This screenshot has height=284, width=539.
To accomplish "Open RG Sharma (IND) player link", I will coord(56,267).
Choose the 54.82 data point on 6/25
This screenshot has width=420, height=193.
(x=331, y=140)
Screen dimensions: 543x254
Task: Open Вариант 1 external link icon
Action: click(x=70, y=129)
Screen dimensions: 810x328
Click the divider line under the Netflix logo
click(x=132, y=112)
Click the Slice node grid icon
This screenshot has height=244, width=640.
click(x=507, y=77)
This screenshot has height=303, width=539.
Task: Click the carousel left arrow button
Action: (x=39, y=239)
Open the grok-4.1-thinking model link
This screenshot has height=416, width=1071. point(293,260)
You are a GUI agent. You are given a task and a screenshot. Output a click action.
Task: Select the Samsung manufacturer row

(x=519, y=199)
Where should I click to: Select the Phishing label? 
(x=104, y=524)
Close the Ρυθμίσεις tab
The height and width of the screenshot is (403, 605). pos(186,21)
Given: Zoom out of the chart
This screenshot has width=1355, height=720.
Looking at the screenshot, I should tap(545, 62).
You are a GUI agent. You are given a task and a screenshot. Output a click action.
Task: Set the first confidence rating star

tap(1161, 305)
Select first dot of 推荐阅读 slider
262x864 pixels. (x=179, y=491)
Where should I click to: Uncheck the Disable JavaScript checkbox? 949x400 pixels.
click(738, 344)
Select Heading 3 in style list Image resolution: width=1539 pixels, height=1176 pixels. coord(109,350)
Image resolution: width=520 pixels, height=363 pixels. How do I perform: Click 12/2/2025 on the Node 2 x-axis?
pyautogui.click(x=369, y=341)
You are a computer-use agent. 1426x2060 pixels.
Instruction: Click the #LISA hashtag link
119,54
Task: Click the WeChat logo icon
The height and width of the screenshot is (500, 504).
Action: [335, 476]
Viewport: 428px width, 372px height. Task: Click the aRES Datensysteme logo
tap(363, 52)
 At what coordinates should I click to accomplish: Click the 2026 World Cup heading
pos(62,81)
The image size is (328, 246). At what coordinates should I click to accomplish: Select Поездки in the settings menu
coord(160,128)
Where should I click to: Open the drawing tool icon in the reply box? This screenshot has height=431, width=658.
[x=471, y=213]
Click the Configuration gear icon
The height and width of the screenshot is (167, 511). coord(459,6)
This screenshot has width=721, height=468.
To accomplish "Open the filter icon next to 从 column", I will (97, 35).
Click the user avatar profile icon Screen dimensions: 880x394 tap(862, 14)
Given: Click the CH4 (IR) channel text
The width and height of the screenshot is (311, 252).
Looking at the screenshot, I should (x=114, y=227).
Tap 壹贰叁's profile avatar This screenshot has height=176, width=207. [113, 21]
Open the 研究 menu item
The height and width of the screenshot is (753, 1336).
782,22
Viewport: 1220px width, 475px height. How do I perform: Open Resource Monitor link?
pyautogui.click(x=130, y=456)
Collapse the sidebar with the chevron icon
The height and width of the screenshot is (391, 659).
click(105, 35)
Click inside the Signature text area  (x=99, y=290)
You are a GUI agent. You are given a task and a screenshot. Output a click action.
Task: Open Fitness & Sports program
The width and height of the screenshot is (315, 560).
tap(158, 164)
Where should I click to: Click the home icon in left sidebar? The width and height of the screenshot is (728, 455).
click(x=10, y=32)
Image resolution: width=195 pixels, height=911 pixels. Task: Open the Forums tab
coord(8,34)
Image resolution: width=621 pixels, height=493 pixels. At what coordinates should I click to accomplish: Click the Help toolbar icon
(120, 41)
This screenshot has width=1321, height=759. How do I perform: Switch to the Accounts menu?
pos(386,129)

· · · · · · ·

*What is being asked*
Copy all of the records above word for word.

*Response*
This screenshot has height=284, width=539.
To accomplish "Open RG Sharma (IND) player link", I will coord(56,267).
Choose the 54.82 data point on 6/25
This screenshot has width=420, height=193.
(x=331, y=140)
Screen dimensions: 543x254
Task: Open Вариант 1 external link icon
Action: click(x=70, y=129)
Screen dimensions: 810x328
Click the divider line under the Netflix logo
click(x=132, y=112)
Click the Slice node grid icon
This screenshot has height=244, width=640.
click(x=507, y=77)
This screenshot has height=303, width=539.
Task: Click the carousel left arrow button
Action: (x=39, y=239)
Open the grok-4.1-thinking model link
This screenshot has height=416, width=1071. point(293,260)
You are a GUI agent. You are given a task and a screenshot. Output a click action.
Task: Select the Samsung manufacturer row

(x=519, y=199)
Where should I click to: Select the Phishing label? 
(x=104, y=524)
Close the Ρυθμίσεις tab
The height and width of the screenshot is (403, 605). pos(186,21)
Given: Zoom out of the chart
This screenshot has width=1355, height=720.
Looking at the screenshot, I should tap(545, 62).
You are a GUI agent. You are given a task and a screenshot. Output a click action.
Task: Set the first confidence rating star

tap(1161, 305)
Select first dot of 推荐阅读 slider
262x864 pixels. (x=179, y=491)
Where should I click to: Uncheck the Disable JavaScript checkbox? 949x400 pixels.
click(738, 344)
Select Heading 3 in style list Image resolution: width=1539 pixels, height=1176 pixels. coord(109,350)
Image resolution: width=520 pixels, height=363 pixels. How do I perform: Click 12/2/2025 on the Node 2 x-axis?
pyautogui.click(x=369, y=341)
You are a computer-use agent. 1426x2060 pixels.
Instruction: Click the #LISA hashtag link
119,54
Task: Click the WeChat logo icon
The height and width of the screenshot is (500, 504).
Action: [335, 476]
Viewport: 428px width, 372px height. Task: Click the aRES Datensysteme logo
tap(363, 52)
 At what coordinates should I click to accomplish: Click the 2026 World Cup heading
pos(62,81)
The image size is (328, 246). At what coordinates should I click to accomplish: Select Поездки in the settings menu
coord(160,128)
Where should I click to: Open the drawing tool icon in the reply box? This screenshot has height=431, width=658.
[x=471, y=213]
Click the Configuration gear icon
The height and width of the screenshot is (167, 511). coord(459,6)
This screenshot has width=721, height=468.
To accomplish "Open the filter icon next to 从 column", I will (97, 35).
Click the user avatar profile icon Screen dimensions: 880x394 tap(862, 14)
Given: Click the CH4 (IR) channel text
The width and height of the screenshot is (311, 252).
Looking at the screenshot, I should (x=114, y=227).
Tap 壹贰叁's profile avatar This screenshot has height=176, width=207. [113, 21]
Open the 研究 menu item
The height and width of the screenshot is (753, 1336).
782,22
Viewport: 1220px width, 475px height. How do I perform: Open Resource Monitor link?
pyautogui.click(x=130, y=456)
Collapse the sidebar with the chevron icon
The height and width of the screenshot is (391, 659).
click(105, 35)
Click inside the Signature text area  (x=99, y=290)
You are a GUI agent. You are given a task and a screenshot. Output a click action.
Task: Open Fitness & Sports program
The width and height of the screenshot is (315, 560).
tap(158, 164)
Where should I click to: Click the home icon in left sidebar? The width and height of the screenshot is (728, 455).
click(x=10, y=32)
Image resolution: width=195 pixels, height=911 pixels. Task: Open the Forums tab
coord(8,34)
Image resolution: width=621 pixels, height=493 pixels. At what coordinates should I click to accomplish: Click the Help toolbar icon
(120, 41)
This screenshot has width=1321, height=759. How do I perform: Switch to the Accounts menu?
pos(386,129)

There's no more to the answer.